Putting a file on the GPU that large will consume so much bandwidth. And compute doesn't work well for something that serial.
@@monkev1199 interesting. Hadn't considered that. Thanks for the perspective
Go would be so perfect if it just had sum types and pattern matching.
And no nulls
I would argue defer is bad - you should use decomposition instead. If you're putting file I/O in the same function body that does the text processing, you're failing to apply single responsibility principle properly. The concern of how text is acquired is separate and different than the concern of counting lines. We need less patterns embedded in our language that deter SOLID programming rather than more. :/
It's funny, I'm fairly new to programming and have not so much experience with the JS world, but for me the whole JS ecosystem is very strange, with this bulky package manager npm and the dependency hell. For each project it downloads the packages again into my project folder (maybe I just don't know how to store them in one place isntead of this cluster fuck). The compile time just sucks and I get dozens of deprecated warnings, no matter which packages I use. The syntax is strange and the type system of TS is just an illusion. I don't get why it is still used so much. Humans are just lazy and don't want change?
Meanwhile the installtion of go was pretty straight forward, it even comes with an build-in package manger and and awesome LSP, formatter etc. For beginners this is the way to go IMO.
i have a 27.9 GB file with billion rows and ur go approach takes 7s on linux😢(rust takes 13s)
Anyone knows what font is he using in vscode?
Regarding gofmt formatting in a not perfect way - as Rob Pike himself said, the way gofmt formats is not ANYONE's favourite way, not even his - but it's a decent middle ground that still makes for consistent and easy parsing. It's "good enough".
Chat: "Theo, why are you not using ?" Theo: ""
How much time it takes in Python?
You can literally just install Air for go
If there is something great about go it's the very good standard library.
i hoped there would be some rust but go and gleam sound interesting too.
As typescript dev I find funny to have a build system at all.

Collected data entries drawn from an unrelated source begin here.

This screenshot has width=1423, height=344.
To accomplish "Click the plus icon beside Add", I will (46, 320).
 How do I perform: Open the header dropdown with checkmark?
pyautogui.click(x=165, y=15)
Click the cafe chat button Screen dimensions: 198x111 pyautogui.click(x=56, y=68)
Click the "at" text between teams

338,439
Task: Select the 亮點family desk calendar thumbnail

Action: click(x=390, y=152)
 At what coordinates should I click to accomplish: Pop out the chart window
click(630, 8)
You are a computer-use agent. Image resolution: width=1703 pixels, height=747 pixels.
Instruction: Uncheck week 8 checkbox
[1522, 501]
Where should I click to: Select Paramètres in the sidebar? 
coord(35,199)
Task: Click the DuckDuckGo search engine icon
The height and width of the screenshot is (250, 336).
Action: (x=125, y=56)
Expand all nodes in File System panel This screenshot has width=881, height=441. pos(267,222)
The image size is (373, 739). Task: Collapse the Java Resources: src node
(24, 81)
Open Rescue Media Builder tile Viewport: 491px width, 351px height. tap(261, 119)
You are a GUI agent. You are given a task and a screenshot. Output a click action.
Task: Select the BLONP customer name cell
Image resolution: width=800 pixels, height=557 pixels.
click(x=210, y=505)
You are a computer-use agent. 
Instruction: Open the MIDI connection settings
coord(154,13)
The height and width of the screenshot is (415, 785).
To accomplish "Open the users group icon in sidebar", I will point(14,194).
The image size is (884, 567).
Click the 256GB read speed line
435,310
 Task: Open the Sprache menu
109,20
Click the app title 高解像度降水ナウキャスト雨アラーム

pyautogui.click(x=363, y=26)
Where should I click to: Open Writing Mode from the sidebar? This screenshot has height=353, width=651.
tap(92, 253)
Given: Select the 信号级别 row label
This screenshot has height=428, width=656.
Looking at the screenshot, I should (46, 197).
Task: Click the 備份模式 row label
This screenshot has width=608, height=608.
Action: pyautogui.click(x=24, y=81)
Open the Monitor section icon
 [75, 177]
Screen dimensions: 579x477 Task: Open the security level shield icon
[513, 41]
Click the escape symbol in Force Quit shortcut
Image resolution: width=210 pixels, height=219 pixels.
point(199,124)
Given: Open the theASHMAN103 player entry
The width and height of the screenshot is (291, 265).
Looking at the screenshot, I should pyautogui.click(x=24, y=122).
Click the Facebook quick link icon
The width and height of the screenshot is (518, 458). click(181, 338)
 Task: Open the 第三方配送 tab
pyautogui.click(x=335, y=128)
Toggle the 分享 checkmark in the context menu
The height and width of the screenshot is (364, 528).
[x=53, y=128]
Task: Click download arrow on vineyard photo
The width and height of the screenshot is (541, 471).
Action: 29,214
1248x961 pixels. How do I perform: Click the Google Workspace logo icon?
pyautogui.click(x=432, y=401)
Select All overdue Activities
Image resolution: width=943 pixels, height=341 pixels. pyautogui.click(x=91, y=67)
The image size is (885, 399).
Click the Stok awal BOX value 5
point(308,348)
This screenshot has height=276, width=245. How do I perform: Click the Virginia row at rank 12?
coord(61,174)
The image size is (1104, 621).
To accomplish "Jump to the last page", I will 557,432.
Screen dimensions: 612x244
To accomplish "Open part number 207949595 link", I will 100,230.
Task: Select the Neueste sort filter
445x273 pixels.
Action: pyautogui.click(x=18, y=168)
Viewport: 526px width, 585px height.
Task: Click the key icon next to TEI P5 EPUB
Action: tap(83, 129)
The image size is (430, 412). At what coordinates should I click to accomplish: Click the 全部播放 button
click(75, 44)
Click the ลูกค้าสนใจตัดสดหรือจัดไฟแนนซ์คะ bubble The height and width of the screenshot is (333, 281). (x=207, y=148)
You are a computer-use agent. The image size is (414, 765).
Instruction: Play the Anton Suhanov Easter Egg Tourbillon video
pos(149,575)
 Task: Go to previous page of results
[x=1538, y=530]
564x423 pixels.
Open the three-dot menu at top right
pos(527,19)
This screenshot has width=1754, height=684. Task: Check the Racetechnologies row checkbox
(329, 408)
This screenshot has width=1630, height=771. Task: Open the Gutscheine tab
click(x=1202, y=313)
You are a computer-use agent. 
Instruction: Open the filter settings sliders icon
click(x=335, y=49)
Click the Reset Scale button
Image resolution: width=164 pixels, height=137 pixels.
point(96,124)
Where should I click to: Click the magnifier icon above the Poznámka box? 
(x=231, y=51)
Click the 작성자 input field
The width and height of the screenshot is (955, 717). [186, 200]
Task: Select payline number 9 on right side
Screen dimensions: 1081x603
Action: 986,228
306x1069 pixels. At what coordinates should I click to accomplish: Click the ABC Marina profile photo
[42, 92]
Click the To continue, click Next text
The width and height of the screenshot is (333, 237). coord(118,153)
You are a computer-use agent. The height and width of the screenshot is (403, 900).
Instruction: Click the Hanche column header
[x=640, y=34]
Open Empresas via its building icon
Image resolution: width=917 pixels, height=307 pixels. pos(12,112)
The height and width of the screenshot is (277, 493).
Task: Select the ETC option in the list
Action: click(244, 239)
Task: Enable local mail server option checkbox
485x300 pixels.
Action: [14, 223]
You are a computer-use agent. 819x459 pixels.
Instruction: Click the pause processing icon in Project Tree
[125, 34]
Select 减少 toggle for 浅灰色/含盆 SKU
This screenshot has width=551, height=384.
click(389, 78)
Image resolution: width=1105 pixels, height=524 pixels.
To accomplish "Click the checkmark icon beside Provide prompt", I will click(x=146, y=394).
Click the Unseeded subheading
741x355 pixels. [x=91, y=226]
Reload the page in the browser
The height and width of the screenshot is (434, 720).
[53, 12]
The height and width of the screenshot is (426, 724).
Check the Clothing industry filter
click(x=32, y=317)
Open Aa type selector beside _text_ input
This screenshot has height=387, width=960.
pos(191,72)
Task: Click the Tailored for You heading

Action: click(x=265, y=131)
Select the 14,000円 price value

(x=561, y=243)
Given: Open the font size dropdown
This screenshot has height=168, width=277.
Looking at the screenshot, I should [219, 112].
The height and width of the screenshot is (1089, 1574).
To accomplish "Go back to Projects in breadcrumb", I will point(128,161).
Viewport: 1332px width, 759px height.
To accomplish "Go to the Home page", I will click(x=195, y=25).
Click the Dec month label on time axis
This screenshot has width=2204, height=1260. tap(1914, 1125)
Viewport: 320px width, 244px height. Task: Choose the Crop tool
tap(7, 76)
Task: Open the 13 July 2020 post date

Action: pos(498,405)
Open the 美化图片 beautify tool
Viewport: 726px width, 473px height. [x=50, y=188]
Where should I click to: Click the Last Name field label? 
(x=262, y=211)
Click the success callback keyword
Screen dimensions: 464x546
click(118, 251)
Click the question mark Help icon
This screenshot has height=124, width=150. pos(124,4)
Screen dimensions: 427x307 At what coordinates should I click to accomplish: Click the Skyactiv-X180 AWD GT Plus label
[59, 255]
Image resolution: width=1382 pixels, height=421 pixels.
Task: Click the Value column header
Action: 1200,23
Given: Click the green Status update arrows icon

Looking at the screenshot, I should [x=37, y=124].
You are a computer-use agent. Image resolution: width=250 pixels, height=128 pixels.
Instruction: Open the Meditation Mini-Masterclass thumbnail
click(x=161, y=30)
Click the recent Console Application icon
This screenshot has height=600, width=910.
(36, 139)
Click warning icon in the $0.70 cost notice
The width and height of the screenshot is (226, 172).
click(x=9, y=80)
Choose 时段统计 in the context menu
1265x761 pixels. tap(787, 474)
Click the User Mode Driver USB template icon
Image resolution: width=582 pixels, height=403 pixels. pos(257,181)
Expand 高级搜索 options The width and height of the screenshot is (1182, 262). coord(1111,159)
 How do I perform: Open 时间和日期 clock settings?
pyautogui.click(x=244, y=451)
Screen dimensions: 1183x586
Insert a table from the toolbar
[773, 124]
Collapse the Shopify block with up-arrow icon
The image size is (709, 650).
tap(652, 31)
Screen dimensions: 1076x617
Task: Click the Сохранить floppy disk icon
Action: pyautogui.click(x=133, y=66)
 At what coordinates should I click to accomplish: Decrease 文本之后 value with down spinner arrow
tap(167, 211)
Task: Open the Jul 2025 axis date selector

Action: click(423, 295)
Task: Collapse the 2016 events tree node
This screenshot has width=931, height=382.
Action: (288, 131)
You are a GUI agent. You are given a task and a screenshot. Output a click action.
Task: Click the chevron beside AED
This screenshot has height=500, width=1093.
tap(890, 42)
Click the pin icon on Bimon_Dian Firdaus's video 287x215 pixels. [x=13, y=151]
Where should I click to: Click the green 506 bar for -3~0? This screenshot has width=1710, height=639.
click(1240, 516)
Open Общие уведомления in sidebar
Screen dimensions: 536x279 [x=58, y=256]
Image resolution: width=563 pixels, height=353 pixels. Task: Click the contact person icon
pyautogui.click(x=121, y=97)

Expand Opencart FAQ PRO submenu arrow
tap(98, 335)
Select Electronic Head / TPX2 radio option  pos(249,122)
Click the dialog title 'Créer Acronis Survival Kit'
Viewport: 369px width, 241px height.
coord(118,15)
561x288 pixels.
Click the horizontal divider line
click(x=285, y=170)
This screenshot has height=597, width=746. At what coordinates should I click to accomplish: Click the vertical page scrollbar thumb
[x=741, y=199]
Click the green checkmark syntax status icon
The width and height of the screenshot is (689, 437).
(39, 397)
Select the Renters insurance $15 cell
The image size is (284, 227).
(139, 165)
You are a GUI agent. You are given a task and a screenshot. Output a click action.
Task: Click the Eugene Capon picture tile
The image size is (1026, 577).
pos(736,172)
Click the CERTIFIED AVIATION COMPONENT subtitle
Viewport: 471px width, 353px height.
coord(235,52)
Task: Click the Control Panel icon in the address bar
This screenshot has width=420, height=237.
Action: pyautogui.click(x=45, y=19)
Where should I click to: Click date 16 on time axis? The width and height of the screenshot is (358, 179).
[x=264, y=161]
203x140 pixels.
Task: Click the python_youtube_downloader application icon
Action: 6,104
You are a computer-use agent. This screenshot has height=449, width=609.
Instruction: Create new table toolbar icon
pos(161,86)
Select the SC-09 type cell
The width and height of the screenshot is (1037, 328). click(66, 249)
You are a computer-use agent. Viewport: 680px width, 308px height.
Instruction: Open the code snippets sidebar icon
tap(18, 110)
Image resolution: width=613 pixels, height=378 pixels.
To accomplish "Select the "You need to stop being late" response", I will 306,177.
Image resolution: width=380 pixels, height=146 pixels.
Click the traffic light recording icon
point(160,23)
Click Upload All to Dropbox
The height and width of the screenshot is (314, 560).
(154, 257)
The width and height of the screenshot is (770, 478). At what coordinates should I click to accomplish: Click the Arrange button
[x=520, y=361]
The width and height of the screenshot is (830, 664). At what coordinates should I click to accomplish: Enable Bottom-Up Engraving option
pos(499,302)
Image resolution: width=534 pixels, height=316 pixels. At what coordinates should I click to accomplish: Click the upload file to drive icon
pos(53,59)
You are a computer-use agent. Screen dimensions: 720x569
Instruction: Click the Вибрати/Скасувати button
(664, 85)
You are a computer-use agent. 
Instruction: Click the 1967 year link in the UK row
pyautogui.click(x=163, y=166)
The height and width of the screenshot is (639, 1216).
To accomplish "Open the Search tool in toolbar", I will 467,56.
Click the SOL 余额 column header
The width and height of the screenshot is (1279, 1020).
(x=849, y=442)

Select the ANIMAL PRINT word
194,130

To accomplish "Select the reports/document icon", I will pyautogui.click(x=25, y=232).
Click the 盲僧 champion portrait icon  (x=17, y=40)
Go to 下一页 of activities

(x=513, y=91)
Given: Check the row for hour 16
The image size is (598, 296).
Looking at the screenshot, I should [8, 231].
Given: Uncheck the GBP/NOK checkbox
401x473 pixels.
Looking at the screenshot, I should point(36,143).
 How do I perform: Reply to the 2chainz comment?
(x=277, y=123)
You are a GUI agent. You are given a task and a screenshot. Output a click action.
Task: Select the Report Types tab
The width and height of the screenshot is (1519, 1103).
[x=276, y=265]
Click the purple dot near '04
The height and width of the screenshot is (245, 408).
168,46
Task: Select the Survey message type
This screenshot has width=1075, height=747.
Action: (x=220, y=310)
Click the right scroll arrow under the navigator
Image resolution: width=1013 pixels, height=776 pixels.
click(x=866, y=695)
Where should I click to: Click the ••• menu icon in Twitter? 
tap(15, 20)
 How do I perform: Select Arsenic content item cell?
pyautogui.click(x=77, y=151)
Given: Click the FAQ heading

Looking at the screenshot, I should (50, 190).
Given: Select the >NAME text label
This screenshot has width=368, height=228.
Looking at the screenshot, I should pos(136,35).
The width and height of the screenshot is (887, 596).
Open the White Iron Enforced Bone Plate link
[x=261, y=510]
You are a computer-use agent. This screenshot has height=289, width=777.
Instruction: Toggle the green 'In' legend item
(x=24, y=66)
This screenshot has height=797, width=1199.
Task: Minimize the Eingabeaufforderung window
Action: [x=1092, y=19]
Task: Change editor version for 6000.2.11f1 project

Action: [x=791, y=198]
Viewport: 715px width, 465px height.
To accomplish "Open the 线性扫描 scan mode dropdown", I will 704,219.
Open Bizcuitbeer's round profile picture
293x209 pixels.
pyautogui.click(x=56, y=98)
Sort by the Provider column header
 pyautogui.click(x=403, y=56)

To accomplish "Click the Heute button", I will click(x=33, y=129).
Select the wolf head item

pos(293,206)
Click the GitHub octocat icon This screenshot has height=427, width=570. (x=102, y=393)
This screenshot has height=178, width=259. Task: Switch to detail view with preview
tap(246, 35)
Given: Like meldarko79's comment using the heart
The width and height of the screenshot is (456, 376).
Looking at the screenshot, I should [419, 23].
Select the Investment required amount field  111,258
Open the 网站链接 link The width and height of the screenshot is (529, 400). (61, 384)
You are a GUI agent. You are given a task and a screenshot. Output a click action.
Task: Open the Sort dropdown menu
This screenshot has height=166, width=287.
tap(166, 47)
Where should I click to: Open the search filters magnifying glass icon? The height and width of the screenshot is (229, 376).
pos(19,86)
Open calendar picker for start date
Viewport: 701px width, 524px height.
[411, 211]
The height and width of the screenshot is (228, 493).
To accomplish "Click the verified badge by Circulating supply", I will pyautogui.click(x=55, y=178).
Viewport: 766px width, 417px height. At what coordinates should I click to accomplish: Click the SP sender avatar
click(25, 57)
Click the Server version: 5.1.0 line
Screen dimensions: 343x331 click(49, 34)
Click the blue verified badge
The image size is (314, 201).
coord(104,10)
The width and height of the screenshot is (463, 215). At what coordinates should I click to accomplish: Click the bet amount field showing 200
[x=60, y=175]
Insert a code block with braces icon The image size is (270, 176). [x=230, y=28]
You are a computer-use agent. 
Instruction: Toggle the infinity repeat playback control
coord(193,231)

Go has one of the most complete set of built in tools out of any language. There is plenty to not like about it, DX focus is absolutely not one of them
I hate gofmt doing no space between math operators but switches with a single indent is the way to go. If you're a true never nester then that's all of your indent budget gone in a single operation and you wouldn't be able to use a switch within a for loop, etc.. Rustfmt doing two idents for matches makes me not want to use match at all haha
10:36 C pepople also do that, but I've never been convinced
What is that font?
"so ive been trying other languages"
javascript in the thumbnail
ok
You should have used deno instead of node
I swear if I ever to get tech money you'll know. doesn't change me being a nerd, whether I get tech money or not.
Waiting for RUST and ZIG Bench marking
I dont see assembly or binary on that list...
i'll be seeing you tonight sir.. on the streets that are 2 inches wide and homes that are 51 stories tall.